Available records:
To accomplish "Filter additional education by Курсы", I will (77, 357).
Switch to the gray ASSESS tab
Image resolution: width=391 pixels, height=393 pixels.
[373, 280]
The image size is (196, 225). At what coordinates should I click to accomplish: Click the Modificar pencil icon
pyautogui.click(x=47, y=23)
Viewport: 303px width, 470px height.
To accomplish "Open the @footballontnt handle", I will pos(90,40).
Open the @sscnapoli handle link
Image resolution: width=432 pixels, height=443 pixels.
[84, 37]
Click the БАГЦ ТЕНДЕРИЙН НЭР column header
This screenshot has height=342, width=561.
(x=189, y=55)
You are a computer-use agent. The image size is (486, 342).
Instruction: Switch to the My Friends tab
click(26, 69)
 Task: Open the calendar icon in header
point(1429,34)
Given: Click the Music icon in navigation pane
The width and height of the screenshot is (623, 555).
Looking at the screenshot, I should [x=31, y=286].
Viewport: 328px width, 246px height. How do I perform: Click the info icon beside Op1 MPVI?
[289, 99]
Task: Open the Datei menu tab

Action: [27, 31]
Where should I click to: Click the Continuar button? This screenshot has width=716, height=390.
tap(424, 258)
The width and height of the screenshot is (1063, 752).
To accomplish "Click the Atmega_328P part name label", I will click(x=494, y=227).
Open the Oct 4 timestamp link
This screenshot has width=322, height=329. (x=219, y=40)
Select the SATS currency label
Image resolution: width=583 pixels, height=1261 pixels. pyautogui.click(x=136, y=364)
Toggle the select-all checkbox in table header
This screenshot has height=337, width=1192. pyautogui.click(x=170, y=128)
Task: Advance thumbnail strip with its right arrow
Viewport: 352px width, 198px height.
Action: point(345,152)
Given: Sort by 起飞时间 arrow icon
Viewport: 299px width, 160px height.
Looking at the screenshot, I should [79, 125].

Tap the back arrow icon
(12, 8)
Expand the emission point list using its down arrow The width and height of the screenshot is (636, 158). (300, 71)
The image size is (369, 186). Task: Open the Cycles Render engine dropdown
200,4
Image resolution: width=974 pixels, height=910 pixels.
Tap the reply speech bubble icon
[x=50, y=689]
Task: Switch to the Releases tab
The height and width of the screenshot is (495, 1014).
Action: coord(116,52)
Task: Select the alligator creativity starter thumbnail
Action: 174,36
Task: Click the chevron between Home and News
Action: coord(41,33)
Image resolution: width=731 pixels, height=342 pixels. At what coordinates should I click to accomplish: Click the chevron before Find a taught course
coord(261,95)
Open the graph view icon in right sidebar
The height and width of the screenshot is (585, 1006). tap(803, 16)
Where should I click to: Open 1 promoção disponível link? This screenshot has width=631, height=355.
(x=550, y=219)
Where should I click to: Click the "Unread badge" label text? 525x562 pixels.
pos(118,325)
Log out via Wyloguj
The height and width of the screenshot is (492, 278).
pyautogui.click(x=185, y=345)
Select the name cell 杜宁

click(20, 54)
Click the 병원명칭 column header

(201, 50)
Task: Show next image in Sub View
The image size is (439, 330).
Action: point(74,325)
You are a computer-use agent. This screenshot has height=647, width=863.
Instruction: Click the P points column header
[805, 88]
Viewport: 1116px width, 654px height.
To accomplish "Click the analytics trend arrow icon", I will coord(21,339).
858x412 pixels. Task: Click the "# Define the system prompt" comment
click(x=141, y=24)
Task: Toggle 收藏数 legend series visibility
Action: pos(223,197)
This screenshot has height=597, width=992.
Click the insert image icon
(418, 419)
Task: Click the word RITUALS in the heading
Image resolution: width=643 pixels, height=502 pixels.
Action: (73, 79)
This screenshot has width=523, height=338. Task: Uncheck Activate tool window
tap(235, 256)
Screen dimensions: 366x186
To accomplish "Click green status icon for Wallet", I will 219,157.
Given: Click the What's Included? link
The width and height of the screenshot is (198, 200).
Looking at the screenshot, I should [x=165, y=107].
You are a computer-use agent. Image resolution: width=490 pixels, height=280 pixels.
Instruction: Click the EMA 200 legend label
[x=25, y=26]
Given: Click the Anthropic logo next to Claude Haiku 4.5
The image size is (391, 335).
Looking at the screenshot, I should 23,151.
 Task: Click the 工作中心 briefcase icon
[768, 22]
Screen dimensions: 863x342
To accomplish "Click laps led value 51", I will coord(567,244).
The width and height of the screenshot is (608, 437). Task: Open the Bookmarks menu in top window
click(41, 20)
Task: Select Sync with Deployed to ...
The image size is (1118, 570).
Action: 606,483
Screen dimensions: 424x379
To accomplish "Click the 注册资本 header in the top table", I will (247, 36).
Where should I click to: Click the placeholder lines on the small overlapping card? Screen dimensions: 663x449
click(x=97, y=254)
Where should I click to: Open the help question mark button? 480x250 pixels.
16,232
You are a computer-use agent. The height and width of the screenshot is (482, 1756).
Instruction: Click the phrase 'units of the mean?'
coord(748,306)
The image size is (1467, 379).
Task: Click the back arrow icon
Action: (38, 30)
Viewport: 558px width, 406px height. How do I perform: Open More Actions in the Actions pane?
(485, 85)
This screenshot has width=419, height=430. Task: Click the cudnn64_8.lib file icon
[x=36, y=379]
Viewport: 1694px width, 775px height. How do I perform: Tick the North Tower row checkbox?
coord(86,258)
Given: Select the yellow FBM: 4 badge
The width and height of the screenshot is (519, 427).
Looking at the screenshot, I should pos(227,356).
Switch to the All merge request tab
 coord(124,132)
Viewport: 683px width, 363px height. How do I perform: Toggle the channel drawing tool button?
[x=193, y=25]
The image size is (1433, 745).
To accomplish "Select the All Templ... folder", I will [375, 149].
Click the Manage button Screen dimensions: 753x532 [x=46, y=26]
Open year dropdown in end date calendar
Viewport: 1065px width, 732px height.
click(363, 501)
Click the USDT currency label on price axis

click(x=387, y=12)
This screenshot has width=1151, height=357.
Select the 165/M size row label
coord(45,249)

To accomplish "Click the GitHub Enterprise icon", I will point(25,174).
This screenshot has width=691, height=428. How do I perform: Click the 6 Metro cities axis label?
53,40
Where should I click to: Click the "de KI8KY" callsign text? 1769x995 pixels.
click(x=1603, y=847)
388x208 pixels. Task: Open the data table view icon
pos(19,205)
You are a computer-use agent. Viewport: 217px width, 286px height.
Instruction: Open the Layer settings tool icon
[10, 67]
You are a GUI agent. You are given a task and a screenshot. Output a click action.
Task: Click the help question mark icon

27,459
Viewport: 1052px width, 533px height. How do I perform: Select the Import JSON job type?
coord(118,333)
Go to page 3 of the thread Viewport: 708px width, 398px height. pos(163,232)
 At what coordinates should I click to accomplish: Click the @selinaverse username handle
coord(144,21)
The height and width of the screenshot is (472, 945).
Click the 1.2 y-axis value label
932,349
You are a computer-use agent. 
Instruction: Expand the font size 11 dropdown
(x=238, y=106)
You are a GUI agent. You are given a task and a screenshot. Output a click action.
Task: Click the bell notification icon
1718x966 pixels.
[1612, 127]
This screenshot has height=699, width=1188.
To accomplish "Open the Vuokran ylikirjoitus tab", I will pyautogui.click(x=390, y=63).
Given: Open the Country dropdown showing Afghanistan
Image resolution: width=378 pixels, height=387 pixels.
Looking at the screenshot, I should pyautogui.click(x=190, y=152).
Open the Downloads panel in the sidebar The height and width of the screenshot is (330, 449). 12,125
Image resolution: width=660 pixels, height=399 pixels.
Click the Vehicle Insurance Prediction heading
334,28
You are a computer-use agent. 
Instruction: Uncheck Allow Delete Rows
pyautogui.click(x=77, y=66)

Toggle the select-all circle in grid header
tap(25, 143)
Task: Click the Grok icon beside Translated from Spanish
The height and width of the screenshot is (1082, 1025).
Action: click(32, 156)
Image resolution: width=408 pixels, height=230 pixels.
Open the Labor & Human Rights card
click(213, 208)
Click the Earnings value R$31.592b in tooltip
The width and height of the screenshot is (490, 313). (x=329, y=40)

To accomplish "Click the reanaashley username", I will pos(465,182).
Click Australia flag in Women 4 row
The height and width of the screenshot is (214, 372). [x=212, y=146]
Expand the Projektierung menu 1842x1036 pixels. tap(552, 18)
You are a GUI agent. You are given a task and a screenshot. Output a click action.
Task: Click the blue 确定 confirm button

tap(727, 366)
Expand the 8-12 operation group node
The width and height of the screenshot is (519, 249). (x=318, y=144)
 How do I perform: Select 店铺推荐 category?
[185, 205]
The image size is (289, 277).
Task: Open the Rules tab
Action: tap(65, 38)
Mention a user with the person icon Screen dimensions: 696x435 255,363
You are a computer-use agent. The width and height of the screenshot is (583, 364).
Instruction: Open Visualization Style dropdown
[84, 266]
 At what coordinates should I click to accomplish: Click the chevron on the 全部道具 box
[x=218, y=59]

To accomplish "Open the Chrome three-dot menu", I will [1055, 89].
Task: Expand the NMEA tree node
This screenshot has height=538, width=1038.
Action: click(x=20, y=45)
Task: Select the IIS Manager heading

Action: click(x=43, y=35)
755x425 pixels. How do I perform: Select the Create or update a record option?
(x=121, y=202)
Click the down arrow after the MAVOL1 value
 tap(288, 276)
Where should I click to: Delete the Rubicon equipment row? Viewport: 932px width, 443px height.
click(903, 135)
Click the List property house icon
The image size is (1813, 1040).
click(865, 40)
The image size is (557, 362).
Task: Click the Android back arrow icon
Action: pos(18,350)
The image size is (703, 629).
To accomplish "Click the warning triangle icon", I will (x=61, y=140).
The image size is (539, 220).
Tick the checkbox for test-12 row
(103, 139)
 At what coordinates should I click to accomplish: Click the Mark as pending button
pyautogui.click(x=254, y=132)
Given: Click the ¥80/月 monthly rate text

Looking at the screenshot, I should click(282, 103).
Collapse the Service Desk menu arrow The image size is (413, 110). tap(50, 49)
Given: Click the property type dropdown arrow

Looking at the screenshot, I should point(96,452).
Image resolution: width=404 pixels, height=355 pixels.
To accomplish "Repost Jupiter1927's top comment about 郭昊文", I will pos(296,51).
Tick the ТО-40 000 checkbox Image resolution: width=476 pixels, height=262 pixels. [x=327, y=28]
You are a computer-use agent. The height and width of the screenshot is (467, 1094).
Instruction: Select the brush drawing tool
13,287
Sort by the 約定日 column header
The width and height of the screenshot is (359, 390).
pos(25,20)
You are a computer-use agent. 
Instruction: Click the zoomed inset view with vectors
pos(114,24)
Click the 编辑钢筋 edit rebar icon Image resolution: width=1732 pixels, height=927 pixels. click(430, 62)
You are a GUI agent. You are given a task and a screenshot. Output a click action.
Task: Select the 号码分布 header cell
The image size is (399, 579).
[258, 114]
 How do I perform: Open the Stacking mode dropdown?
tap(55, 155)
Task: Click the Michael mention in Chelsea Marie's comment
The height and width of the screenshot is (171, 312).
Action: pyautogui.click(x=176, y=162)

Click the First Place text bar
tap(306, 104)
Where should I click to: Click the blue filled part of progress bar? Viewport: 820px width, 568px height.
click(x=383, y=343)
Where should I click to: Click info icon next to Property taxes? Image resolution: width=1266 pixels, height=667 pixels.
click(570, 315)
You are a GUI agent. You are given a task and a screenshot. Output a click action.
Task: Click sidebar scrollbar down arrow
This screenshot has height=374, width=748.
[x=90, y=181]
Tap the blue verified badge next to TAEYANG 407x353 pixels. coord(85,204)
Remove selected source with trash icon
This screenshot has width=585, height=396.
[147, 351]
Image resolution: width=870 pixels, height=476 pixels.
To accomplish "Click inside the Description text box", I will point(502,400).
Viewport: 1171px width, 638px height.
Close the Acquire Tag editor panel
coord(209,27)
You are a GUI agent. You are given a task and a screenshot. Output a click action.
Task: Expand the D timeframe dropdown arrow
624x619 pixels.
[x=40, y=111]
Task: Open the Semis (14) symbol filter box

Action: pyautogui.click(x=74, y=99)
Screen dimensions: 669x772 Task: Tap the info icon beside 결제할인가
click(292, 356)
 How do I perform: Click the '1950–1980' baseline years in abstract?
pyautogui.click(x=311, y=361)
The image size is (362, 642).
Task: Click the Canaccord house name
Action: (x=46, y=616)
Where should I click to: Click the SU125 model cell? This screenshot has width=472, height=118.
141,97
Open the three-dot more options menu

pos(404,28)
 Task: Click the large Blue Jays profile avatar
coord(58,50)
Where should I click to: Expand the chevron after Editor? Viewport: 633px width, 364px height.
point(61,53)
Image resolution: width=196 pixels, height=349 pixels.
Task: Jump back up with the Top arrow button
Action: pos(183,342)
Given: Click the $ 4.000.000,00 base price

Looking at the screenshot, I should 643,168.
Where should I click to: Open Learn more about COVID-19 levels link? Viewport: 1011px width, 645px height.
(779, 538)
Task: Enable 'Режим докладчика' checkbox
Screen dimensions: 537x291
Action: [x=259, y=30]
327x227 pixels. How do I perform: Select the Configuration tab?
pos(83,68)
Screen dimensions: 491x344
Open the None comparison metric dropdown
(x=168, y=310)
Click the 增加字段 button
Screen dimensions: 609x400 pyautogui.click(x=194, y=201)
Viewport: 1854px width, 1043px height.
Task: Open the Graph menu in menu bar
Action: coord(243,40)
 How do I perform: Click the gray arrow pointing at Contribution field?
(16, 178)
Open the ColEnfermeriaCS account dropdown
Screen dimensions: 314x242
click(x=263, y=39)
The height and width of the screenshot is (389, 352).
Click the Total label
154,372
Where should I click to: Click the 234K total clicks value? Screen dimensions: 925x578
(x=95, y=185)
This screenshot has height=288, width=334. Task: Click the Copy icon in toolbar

Your instructions: What are the exact lines from the beginning of the material through the line containing "Given: Click the Music"? Write out those lines alone.

Written solution:
To accomplish "Filter additional education by Курсы", I will (77, 357).
Switch to the gray ASSESS tab
Image resolution: width=391 pixels, height=393 pixels.
[373, 280]
The image size is (196, 225). At what coordinates should I click to accomplish: Click the Modificar pencil icon
pyautogui.click(x=47, y=23)
Viewport: 303px width, 470px height.
To accomplish "Open the @footballontnt handle", I will pos(90,40).
Open the @sscnapoli handle link
Image resolution: width=432 pixels, height=443 pixels.
[84, 37]
Click the БАГЦ ТЕНДЕРИЙН НЭР column header
This screenshot has height=342, width=561.
(x=189, y=55)
You are a computer-use agent. The image size is (486, 342).
Instruction: Switch to the My Friends tab
click(26, 69)
 Task: Open the calendar icon in header
point(1429,34)
Given: Click the Music icon in navigation pane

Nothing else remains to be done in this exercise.